It was an incredibly warm winter in the nation’s capital—March was the warmest on record, capping five straight months of above-average temperatures. And I’m looking at a forecast now calling for a high of ninety-five degrees on Saturday, even before June hits.
Yet policymakers here are reluctant (let’s phrase it generously) to take serious action to combat the underlying problem of climate change. There have been some positive steps—like the EPA’s proposal to limit carbon pollution from new power plants and the delay and possible termination of the Keystone XL pipline—but many frustrating failures as well. It’s been years since any serious effort was made at climate change legislation. I can’t remember the last time Obama spoke about it, and his campaign is not promising much of anything in that regard. In fact, this morning’s New York Times describes in detail how Obama is eager to expand oil drilling off the coast of Alaska.
Perhaps if policymakers were more keenly attuned to the negative externalities of climate change—the bad effects beyond just breaking out your shorts a little earlier than usual—more serious action might be possible. Bill McKibben, in an excellent article for The Nation earlier this year, noted that rising temperatures will have devastating effects on plants, soil and the agricultural industry; dried-out forests mean more massive wildfires; mild winters lead to more disease-spreading ticks.
But there’s a human cost as well: more than many realize, the human body is extremely sensitive to heat, and higher temperatures mean many more deaths across the country. A new report from the National Resources Defense Council estimates that by the end of the century, 150,000 additional Americans will die from excessive heat caused by climate change if the problem isn’t arrested.
Assuming that by the year 2100 carbon pollution doubles, which it’s projected to do absent any policy changes, the report looks at how many Extreme Heat Events there would be in American cities. EHEs are when a location’s temperature, dew point, cloud cover, wind speed and surface atmospheric pressure combine to create unhealthy conditions for human beings, particularly the young, elderly and infirm. The report is based on two peer-reviewed studies in meteorological journals.
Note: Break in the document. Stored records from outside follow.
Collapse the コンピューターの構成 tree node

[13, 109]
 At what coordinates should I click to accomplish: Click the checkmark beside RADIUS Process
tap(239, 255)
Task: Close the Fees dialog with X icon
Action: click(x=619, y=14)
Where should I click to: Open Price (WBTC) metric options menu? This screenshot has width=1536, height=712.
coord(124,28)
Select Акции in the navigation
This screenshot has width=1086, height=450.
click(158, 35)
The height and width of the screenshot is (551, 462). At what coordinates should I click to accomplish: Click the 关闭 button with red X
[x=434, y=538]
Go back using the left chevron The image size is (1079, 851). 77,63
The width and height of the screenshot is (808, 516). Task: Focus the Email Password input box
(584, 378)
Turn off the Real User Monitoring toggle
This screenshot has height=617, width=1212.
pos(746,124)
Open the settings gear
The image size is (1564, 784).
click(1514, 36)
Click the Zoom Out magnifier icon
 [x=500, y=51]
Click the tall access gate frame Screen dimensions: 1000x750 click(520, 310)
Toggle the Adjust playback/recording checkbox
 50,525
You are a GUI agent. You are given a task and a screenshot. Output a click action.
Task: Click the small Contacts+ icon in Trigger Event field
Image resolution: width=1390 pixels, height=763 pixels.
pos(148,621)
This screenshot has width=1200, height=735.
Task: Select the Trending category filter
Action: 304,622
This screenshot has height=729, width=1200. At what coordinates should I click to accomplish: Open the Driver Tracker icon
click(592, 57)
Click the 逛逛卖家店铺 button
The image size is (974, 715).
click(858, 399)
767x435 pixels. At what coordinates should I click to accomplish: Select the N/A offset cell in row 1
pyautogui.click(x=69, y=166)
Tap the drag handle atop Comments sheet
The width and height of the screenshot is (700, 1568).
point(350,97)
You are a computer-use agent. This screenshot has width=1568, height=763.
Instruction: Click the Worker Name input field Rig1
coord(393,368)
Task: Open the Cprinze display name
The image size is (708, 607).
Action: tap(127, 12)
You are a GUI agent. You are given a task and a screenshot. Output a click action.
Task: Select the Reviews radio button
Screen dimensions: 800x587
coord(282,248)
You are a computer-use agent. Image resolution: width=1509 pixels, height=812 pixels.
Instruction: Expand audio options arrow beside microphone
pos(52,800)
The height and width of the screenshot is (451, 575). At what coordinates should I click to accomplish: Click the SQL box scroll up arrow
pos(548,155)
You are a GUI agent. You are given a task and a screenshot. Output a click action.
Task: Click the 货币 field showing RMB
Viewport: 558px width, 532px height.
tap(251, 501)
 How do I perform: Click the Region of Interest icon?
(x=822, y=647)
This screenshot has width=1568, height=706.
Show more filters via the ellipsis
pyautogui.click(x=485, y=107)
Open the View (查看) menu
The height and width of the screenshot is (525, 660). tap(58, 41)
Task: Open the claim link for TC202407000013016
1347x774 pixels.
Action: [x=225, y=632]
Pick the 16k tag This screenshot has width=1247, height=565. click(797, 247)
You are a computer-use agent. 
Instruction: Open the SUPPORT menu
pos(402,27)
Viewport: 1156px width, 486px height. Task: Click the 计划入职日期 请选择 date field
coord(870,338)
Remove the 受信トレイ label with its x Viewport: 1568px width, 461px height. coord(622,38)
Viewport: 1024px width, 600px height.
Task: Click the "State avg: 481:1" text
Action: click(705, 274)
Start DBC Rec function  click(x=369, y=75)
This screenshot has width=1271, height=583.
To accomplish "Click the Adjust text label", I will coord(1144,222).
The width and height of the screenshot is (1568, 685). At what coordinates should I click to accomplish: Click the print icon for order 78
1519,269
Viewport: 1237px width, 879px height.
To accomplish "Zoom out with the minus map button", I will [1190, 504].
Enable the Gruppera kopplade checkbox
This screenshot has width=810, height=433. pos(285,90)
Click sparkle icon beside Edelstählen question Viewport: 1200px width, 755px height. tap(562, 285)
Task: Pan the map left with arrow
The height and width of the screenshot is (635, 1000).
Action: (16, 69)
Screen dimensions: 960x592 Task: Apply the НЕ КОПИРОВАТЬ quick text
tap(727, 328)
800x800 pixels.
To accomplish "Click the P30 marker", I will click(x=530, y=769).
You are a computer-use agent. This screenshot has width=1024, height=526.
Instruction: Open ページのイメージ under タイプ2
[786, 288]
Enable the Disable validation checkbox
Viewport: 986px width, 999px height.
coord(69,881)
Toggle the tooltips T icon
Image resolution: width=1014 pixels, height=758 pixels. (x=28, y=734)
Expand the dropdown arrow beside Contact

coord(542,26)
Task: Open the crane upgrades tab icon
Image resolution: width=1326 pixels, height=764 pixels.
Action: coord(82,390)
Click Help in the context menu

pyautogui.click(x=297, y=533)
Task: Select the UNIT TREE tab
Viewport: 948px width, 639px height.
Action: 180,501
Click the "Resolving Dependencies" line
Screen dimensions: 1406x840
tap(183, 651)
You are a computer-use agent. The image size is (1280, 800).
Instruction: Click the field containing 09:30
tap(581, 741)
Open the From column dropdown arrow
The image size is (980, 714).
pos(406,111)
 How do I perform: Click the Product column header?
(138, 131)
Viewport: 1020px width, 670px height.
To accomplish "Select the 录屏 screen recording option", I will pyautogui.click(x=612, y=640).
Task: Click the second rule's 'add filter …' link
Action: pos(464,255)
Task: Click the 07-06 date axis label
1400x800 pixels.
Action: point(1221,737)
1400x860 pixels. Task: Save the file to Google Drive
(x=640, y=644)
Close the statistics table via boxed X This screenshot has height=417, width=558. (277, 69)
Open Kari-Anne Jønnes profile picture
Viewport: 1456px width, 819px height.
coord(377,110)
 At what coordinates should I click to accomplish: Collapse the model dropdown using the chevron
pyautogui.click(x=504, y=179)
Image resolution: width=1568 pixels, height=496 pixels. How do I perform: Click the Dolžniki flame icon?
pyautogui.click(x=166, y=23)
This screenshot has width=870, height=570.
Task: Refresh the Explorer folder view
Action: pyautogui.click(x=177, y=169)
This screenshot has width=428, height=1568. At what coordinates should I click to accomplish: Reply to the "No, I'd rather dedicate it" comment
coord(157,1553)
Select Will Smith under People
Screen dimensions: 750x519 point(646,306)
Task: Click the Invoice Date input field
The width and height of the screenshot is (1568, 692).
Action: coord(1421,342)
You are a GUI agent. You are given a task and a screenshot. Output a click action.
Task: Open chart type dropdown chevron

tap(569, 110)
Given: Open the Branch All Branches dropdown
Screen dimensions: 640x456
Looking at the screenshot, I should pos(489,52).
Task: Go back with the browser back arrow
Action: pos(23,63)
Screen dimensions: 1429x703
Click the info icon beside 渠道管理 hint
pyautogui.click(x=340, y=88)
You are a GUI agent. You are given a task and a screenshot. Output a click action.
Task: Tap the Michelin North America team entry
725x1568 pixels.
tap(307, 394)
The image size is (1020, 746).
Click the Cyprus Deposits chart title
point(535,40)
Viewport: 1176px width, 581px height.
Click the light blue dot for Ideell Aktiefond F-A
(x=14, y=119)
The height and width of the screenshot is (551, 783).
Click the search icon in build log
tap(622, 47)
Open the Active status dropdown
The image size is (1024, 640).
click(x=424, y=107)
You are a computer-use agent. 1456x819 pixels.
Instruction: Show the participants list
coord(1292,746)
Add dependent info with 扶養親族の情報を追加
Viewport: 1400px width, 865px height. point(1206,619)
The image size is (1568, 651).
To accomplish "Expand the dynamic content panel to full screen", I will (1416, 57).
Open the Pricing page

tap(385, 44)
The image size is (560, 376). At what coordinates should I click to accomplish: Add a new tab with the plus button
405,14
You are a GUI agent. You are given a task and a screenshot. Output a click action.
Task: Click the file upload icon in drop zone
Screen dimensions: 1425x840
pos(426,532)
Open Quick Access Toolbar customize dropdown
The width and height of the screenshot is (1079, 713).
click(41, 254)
Louisville, Kentucky, is projected to be the worst hit, with 19,000 excess deaths projected by the end of the century. Detroit and Cleveland are the next on the list, with 17,900 and 16,600 excess deaths respectively.
The toll in other cities:
Baltimore: 2,900 deaths
Boston: 5,700 deaths
Chicago: 6,400 deaths
Columbus: 6,000 deaths
Denver: 3,500 deaths
Los Angeles: 1,200 deaths
Minneapolis: 7,500 deaths
New York: 1,127 deaths
Philadelphia: 700 deaths
Pittsburgh: 1,200 deaths
Providence, RI: 2,000 deaths
St. Louis: 5,600 deaths
Washington, D.C.: 3,000 deaths
A complete list is here. It’s a sobering wake-up call to the suffering that awaits if carbon pollution isn’t slowed down.